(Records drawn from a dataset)
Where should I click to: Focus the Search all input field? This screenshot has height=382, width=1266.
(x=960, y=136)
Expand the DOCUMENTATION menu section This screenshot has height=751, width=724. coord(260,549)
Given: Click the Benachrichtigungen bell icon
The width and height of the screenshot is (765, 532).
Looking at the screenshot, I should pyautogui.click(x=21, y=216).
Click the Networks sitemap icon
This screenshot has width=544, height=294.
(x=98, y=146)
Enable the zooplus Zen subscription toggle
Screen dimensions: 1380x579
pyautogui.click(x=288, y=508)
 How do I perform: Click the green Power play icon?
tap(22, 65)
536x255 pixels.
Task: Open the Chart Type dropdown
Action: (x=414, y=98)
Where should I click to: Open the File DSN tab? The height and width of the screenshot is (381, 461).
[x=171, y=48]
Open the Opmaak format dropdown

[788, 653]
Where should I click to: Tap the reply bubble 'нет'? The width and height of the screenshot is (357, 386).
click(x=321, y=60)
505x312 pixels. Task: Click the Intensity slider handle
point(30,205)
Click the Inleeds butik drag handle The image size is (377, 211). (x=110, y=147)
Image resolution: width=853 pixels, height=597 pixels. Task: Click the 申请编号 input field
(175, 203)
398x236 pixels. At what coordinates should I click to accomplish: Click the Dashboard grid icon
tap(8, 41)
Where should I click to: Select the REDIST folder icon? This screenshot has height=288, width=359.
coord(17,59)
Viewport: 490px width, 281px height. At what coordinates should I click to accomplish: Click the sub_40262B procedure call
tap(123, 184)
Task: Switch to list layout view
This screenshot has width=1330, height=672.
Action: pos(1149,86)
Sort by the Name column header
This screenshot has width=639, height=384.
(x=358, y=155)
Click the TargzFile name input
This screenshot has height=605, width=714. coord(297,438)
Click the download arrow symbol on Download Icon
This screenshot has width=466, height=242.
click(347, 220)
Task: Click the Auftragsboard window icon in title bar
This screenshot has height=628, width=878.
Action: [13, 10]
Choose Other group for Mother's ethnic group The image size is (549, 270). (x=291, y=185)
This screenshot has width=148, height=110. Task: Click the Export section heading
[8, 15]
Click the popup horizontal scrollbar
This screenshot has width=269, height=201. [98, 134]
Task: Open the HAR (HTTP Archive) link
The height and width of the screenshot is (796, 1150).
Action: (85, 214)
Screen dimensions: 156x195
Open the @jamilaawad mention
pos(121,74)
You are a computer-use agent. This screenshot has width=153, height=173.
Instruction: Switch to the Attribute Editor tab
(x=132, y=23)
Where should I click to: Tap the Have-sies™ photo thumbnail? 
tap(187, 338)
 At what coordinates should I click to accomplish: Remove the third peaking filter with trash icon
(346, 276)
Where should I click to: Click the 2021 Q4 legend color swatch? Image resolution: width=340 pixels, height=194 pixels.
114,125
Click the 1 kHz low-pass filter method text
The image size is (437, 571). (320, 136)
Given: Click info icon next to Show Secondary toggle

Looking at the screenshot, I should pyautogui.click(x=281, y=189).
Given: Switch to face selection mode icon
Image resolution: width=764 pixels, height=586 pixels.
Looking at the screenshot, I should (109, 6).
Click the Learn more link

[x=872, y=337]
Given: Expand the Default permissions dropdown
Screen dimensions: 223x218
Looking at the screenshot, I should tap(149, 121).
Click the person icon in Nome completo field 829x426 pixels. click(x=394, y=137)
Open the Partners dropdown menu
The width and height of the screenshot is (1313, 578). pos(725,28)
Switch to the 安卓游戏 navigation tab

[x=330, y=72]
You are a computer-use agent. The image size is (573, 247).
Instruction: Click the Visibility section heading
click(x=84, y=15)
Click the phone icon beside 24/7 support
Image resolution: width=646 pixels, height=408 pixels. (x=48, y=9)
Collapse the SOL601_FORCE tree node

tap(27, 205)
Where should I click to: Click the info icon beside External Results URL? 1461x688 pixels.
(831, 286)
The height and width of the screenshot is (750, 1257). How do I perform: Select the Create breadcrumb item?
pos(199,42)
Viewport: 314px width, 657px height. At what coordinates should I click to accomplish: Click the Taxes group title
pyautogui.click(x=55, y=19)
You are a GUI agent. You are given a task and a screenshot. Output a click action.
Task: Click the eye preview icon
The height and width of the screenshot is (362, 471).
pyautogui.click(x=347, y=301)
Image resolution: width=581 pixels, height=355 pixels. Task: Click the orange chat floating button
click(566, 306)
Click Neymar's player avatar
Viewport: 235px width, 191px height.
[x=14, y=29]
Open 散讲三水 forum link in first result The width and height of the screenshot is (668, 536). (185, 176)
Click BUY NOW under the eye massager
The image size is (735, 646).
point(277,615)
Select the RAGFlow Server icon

_TO DO_
Retyping every line above exactly is all that is needed.

_OUTPUT FOR THIS EXERCISE_
Where should I click to: Focus the Search all input field? This screenshot has height=382, width=1266.
(x=960, y=136)
Expand the DOCUMENTATION menu section This screenshot has height=751, width=724. coord(260,549)
Given: Click the Benachrichtigungen bell icon
The width and height of the screenshot is (765, 532).
Looking at the screenshot, I should pyautogui.click(x=21, y=216).
Click the Networks sitemap icon
This screenshot has width=544, height=294.
(x=98, y=146)
Enable the zooplus Zen subscription toggle
Screen dimensions: 1380x579
pyautogui.click(x=288, y=508)
 How do I perform: Click the green Power play icon?
tap(22, 65)
536x255 pixels.
Task: Open the Chart Type dropdown
Action: (x=414, y=98)
Where should I click to: Open the File DSN tab? The height and width of the screenshot is (381, 461).
[x=171, y=48]
Open the Opmaak format dropdown

[788, 653]
Where should I click to: Tap the reply bubble 'нет'? The width and height of the screenshot is (357, 386).
click(x=321, y=60)
505x312 pixels. Task: Click the Intensity slider handle
point(30,205)
Click the Inleeds butik drag handle The image size is (377, 211). (x=110, y=147)
Image resolution: width=853 pixels, height=597 pixels. Task: Click the 申请编号 input field
(175, 203)
398x236 pixels. At what coordinates should I click to accomplish: Click the Dashboard grid icon
tap(8, 41)
Where should I click to: Select the REDIST folder icon? This screenshot has height=288, width=359.
coord(17,59)
Viewport: 490px width, 281px height. At what coordinates should I click to accomplish: Click the sub_40262B procedure call
tap(123, 184)
Task: Switch to list layout view
This screenshot has width=1330, height=672.
Action: pos(1149,86)
Sort by the Name column header
This screenshot has width=639, height=384.
(x=358, y=155)
Click the TargzFile name input
This screenshot has height=605, width=714. coord(297,438)
Click the download arrow symbol on Download Icon
This screenshot has width=466, height=242.
click(347, 220)
Task: Click the Auftragsboard window icon in title bar
This screenshot has height=628, width=878.
Action: [13, 10]
Choose Other group for Mother's ethnic group The image size is (549, 270). (x=291, y=185)
This screenshot has width=148, height=110. Task: Click the Export section heading
[8, 15]
Click the popup horizontal scrollbar
This screenshot has width=269, height=201. [98, 134]
Task: Open the HAR (HTTP Archive) link
The height and width of the screenshot is (796, 1150).
Action: (85, 214)
Screen dimensions: 156x195
Open the @jamilaawad mention
pos(121,74)
You are a computer-use agent. This screenshot has width=153, height=173.
Instruction: Switch to the Attribute Editor tab
(x=132, y=23)
Where should I click to: Tap the Have-sies™ photo thumbnail? 
tap(187, 338)
 At what coordinates should I click to accomplish: Remove the third peaking filter with trash icon
(346, 276)
Where should I click to: Click the 2021 Q4 legend color swatch? Image resolution: width=340 pixels, height=194 pixels.
114,125
Click the 1 kHz low-pass filter method text
The image size is (437, 571). (320, 136)
Given: Click info icon next to Show Secondary toggle

Looking at the screenshot, I should pyautogui.click(x=281, y=189).
Given: Switch to face selection mode icon
Image resolution: width=764 pixels, height=586 pixels.
Looking at the screenshot, I should (109, 6).
Click the Learn more link

[x=872, y=337]
Given: Expand the Default permissions dropdown
Screen dimensions: 223x218
Looking at the screenshot, I should tap(149, 121).
Click the person icon in Nome completo field 829x426 pixels. click(x=394, y=137)
Open the Partners dropdown menu
The width and height of the screenshot is (1313, 578). pos(725,28)
Switch to the 安卓游戏 navigation tab

[x=330, y=72]
You are a computer-use agent. The image size is (573, 247).
Instruction: Click the Visibility section heading
click(x=84, y=15)
Click the phone icon beside 24/7 support
Image resolution: width=646 pixels, height=408 pixels. (x=48, y=9)
Collapse the SOL601_FORCE tree node

tap(27, 205)
Where should I click to: Click the info icon beside External Results URL? 1461x688 pixels.
(831, 286)
The height and width of the screenshot is (750, 1257). How do I perform: Select the Create breadcrumb item?
pos(199,42)
Viewport: 314px width, 657px height. At what coordinates should I click to accomplish: Click the Taxes group title
pyautogui.click(x=55, y=19)
You are a GUI agent. You are given a task and a screenshot. Output a click action.
Task: Click the eye preview icon
The height and width of the screenshot is (362, 471).
pyautogui.click(x=347, y=301)
Image resolution: width=581 pixels, height=355 pixels. Task: Click the orange chat floating button
click(566, 306)
Click Neymar's player avatar
Viewport: 235px width, 191px height.
[x=14, y=29]
Open 散讲三水 forum link in first result The width and height of the screenshot is (668, 536). (185, 176)
Click BUY NOW under the eye massager
The image size is (735, 646).
point(277,615)
Select the RAGFlow Server icon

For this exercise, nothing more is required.